# [Task to complete]
Send back all of the data, word for word.

# [Data]
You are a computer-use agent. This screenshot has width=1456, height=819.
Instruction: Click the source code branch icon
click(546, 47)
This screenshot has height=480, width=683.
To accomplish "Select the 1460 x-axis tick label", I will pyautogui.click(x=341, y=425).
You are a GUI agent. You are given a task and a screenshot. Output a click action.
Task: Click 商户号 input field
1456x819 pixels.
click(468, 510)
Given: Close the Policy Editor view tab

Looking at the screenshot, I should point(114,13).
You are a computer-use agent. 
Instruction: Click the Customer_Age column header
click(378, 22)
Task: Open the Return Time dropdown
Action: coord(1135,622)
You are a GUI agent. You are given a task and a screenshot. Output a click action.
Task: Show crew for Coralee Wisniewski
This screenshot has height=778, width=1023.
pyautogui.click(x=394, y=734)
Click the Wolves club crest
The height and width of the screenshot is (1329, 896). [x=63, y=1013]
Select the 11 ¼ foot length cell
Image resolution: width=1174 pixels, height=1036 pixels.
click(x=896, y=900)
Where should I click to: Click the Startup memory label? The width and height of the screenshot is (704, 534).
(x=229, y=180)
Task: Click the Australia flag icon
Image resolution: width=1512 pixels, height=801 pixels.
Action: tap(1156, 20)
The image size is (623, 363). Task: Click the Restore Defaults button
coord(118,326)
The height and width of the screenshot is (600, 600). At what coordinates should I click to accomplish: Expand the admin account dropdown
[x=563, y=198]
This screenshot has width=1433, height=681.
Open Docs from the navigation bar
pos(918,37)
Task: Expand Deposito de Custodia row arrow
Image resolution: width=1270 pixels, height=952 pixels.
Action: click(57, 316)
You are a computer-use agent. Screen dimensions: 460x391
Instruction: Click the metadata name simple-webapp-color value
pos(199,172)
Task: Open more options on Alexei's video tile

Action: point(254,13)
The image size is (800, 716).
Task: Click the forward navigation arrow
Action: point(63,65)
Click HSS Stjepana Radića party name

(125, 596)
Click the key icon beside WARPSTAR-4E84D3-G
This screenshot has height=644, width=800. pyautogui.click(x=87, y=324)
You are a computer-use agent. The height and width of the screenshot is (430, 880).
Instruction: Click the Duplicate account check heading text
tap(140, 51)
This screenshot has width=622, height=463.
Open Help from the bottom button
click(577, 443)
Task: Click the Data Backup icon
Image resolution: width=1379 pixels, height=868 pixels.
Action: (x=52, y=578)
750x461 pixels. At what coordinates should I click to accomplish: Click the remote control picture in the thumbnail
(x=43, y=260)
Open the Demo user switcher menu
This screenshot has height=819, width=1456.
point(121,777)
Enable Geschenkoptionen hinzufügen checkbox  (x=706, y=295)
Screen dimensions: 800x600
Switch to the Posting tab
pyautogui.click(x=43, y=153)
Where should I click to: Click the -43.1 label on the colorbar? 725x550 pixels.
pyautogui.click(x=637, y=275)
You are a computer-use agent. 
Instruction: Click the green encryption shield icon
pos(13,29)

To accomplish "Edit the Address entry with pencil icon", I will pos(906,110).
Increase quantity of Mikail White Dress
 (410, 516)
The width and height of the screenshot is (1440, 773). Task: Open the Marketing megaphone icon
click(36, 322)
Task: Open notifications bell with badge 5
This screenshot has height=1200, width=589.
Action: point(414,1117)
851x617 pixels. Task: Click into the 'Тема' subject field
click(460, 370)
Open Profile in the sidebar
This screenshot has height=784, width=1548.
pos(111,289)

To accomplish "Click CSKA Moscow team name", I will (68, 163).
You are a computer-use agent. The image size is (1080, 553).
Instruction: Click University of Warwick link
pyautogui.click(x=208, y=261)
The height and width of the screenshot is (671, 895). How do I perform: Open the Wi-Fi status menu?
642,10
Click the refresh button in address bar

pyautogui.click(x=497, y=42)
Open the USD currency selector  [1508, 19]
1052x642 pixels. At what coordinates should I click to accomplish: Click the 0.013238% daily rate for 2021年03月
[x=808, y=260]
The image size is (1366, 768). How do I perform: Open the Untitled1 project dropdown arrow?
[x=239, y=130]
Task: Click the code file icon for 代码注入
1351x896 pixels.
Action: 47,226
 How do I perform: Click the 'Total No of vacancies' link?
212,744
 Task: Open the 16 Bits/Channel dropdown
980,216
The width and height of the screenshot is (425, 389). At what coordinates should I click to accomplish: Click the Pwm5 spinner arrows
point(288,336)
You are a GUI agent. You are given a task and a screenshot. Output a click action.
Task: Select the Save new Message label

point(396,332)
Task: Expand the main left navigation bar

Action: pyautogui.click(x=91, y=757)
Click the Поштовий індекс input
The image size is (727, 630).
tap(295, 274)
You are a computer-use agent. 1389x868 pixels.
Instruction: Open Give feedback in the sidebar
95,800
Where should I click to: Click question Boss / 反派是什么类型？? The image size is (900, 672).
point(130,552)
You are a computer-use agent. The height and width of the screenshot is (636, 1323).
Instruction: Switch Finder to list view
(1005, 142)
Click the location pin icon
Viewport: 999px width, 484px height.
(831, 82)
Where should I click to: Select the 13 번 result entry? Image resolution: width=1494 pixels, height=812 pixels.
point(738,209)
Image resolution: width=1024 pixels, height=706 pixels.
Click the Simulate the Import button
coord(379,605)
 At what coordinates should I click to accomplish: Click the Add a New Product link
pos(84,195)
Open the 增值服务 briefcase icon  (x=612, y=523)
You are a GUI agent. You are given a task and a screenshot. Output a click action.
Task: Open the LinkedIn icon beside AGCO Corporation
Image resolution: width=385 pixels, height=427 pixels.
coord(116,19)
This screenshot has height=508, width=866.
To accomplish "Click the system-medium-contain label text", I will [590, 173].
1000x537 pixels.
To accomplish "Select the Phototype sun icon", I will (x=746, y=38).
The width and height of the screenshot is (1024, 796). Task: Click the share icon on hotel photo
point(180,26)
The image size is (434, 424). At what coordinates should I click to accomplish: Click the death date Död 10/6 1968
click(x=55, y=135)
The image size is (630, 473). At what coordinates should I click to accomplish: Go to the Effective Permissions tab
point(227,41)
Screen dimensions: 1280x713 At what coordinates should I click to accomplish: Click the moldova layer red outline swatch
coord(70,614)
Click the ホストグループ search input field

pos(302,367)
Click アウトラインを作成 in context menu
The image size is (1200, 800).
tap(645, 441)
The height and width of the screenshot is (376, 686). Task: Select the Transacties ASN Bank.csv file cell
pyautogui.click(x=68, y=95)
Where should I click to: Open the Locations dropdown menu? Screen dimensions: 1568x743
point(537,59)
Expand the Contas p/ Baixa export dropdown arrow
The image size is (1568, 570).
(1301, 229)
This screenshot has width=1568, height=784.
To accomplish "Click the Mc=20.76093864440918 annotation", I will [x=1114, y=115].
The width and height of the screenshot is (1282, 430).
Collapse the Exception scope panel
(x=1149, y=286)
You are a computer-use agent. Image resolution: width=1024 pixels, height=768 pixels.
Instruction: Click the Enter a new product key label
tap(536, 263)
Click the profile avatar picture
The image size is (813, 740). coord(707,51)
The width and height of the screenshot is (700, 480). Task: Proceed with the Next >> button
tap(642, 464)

# [The answer]
You are a computer-use agent. This screenshot has width=1456, height=819.
Instruction: Click the source code branch icon
click(546, 47)
This screenshot has height=480, width=683.
To accomplish "Select the 1460 x-axis tick label", I will pyautogui.click(x=341, y=425).
You are a GUI agent. You are given a task and a screenshot. Output a click action.
Task: Click 商户号 input field
1456x819 pixels.
click(468, 510)
Given: Close the Policy Editor view tab

Looking at the screenshot, I should point(114,13).
You are a computer-use agent. 
Instruction: Click the Customer_Age column header
click(378, 22)
Task: Open the Return Time dropdown
Action: coord(1135,622)
You are a GUI agent. You are given a task and a screenshot. Output a click action.
Task: Show crew for Coralee Wisniewski
This screenshot has height=778, width=1023.
pyautogui.click(x=394, y=734)
Click the Wolves club crest
The height and width of the screenshot is (1329, 896). [x=63, y=1013]
Select the 11 ¼ foot length cell
Image resolution: width=1174 pixels, height=1036 pixels.
click(x=896, y=900)
Where should I click to: Click the Startup memory label? The width and height of the screenshot is (704, 534).
(x=229, y=180)
Task: Click the Australia flag icon
Image resolution: width=1512 pixels, height=801 pixels.
Action: tap(1156, 20)
The image size is (623, 363). Task: Click the Restore Defaults button
coord(118,326)
The height and width of the screenshot is (600, 600). At what coordinates should I click to accomplish: Expand the admin account dropdown
[x=563, y=198]
This screenshot has width=1433, height=681.
Open Docs from the navigation bar
pos(918,37)
Task: Expand Deposito de Custodia row arrow
Image resolution: width=1270 pixels, height=952 pixels.
Action: click(57, 316)
You are a computer-use agent. Screen dimensions: 460x391
Instruction: Click the metadata name simple-webapp-color value
pos(199,172)
Task: Open more options on Alexei's video tile

Action: point(254,13)
The image size is (800, 716).
Task: Click the forward navigation arrow
Action: point(63,65)
Click HSS Stjepana Radića party name

(125, 596)
Click the key icon beside WARPSTAR-4E84D3-G
This screenshot has height=644, width=800. pyautogui.click(x=87, y=324)
You are a computer-use agent. The height and width of the screenshot is (430, 880).
Instruction: Click the Duplicate account check heading text
tap(140, 51)
This screenshot has width=622, height=463.
Open Help from the bottom button
click(577, 443)
Task: Click the Data Backup icon
Image resolution: width=1379 pixels, height=868 pixels.
Action: (x=52, y=578)
750x461 pixels. At what coordinates should I click to accomplish: Click the remote control picture in the thumbnail
(x=43, y=260)
Open the Demo user switcher menu
This screenshot has height=819, width=1456.
point(121,777)
Enable Geschenkoptionen hinzufügen checkbox  (x=706, y=295)
Screen dimensions: 800x600
Switch to the Posting tab
pyautogui.click(x=43, y=153)
Where should I click to: Click the -43.1 label on the colorbar? 725x550 pixels.
pyautogui.click(x=637, y=275)
You are a computer-use agent. 
Instruction: Click the green encryption shield icon
pos(13,29)

To accomplish "Edit the Address entry with pencil icon", I will pos(906,110).
Increase quantity of Mikail White Dress
 (410, 516)
The width and height of the screenshot is (1440, 773). Task: Open the Marketing megaphone icon
click(36, 322)
Task: Open notifications bell with badge 5
This screenshot has height=1200, width=589.
Action: point(414,1117)
851x617 pixels. Task: Click into the 'Тема' subject field
click(460, 370)
Open Profile in the sidebar
This screenshot has height=784, width=1548.
pos(111,289)

To accomplish "Click CSKA Moscow team name", I will (68, 163).
You are a computer-use agent. The image size is (1080, 553).
Instruction: Click University of Warwick link
pyautogui.click(x=208, y=261)
The height and width of the screenshot is (671, 895). How do I perform: Open the Wi-Fi status menu?
642,10
Click the refresh button in address bar

pyautogui.click(x=497, y=42)
Open the USD currency selector  [1508, 19]
1052x642 pixels. At what coordinates should I click to accomplish: Click the 0.013238% daily rate for 2021年03月
[x=808, y=260]
The image size is (1366, 768). How do I perform: Open the Untitled1 project dropdown arrow?
[x=239, y=130]
Task: Click the code file icon for 代码注入
1351x896 pixels.
Action: 47,226
 How do I perform: Click the 'Total No of vacancies' link?
212,744
 Task: Open the 16 Bits/Channel dropdown
980,216
The width and height of the screenshot is (425, 389). At what coordinates should I click to accomplish: Click the Pwm5 spinner arrows
point(288,336)
You are a GUI agent. You are given a task and a screenshot. Output a click action.
Task: Select the Save new Message label

point(396,332)
Task: Expand the main left navigation bar

Action: pyautogui.click(x=91, y=757)
Click the Поштовий індекс input
The image size is (727, 630).
tap(295, 274)
You are a computer-use agent. 1389x868 pixels.
Instruction: Open Give feedback in the sidebar
95,800
Where should I click to: Click question Boss / 反派是什么类型？? The image size is (900, 672).
point(130,552)
You are a computer-use agent. The height and width of the screenshot is (636, 1323).
Instruction: Switch Finder to list view
(1005, 142)
Click the location pin icon
Viewport: 999px width, 484px height.
(831, 82)
Where should I click to: Select the 13 번 result entry? Image resolution: width=1494 pixels, height=812 pixels.
point(738,209)
Image resolution: width=1024 pixels, height=706 pixels.
Click the Simulate the Import button
coord(379,605)
 At what coordinates should I click to accomplish: Click the Add a New Product link
pos(84,195)
Open the 增值服务 briefcase icon  (x=612, y=523)
You are a GUI agent. You are given a task and a screenshot. Output a click action.
Task: Open the LinkedIn icon beside AGCO Corporation
Image resolution: width=385 pixels, height=427 pixels.
coord(116,19)
This screenshot has height=508, width=866.
To accomplish "Click the system-medium-contain label text", I will [590, 173].
1000x537 pixels.
To accomplish "Select the Phototype sun icon", I will (x=746, y=38).
The width and height of the screenshot is (1024, 796). Task: Click the share icon on hotel photo
point(180,26)
The image size is (434, 424). At what coordinates should I click to accomplish: Click the death date Död 10/6 1968
click(x=55, y=135)
The image size is (630, 473). At what coordinates should I click to accomplish: Go to the Effective Permissions tab
point(227,41)
Screen dimensions: 1280x713 At what coordinates should I click to accomplish: Click the moldova layer red outline swatch
coord(70,614)
Click the ホストグループ search input field

pos(302,367)
Click アウトラインを作成 in context menu
The image size is (1200, 800).
tap(645, 441)
The height and width of the screenshot is (376, 686). Task: Select the Transacties ASN Bank.csv file cell
pyautogui.click(x=68, y=95)
Where should I click to: Open the Locations dropdown menu? Screen dimensions: 1568x743
point(537,59)
Expand the Contas p/ Baixa export dropdown arrow
The image size is (1568, 570).
(1301, 229)
This screenshot has width=1568, height=784.
To accomplish "Click the Mc=20.76093864440918 annotation", I will [x=1114, y=115].
The width and height of the screenshot is (1282, 430).
Collapse the Exception scope panel
(x=1149, y=286)
You are a computer-use agent. Image resolution: width=1024 pixels, height=768 pixels.
Instruction: Click the Enter a new product key label
tap(536, 263)
Click the profile avatar picture
The image size is (813, 740). coord(707,51)
The width and height of the screenshot is (700, 480). Task: Proceed with the Next >> button
tap(642, 464)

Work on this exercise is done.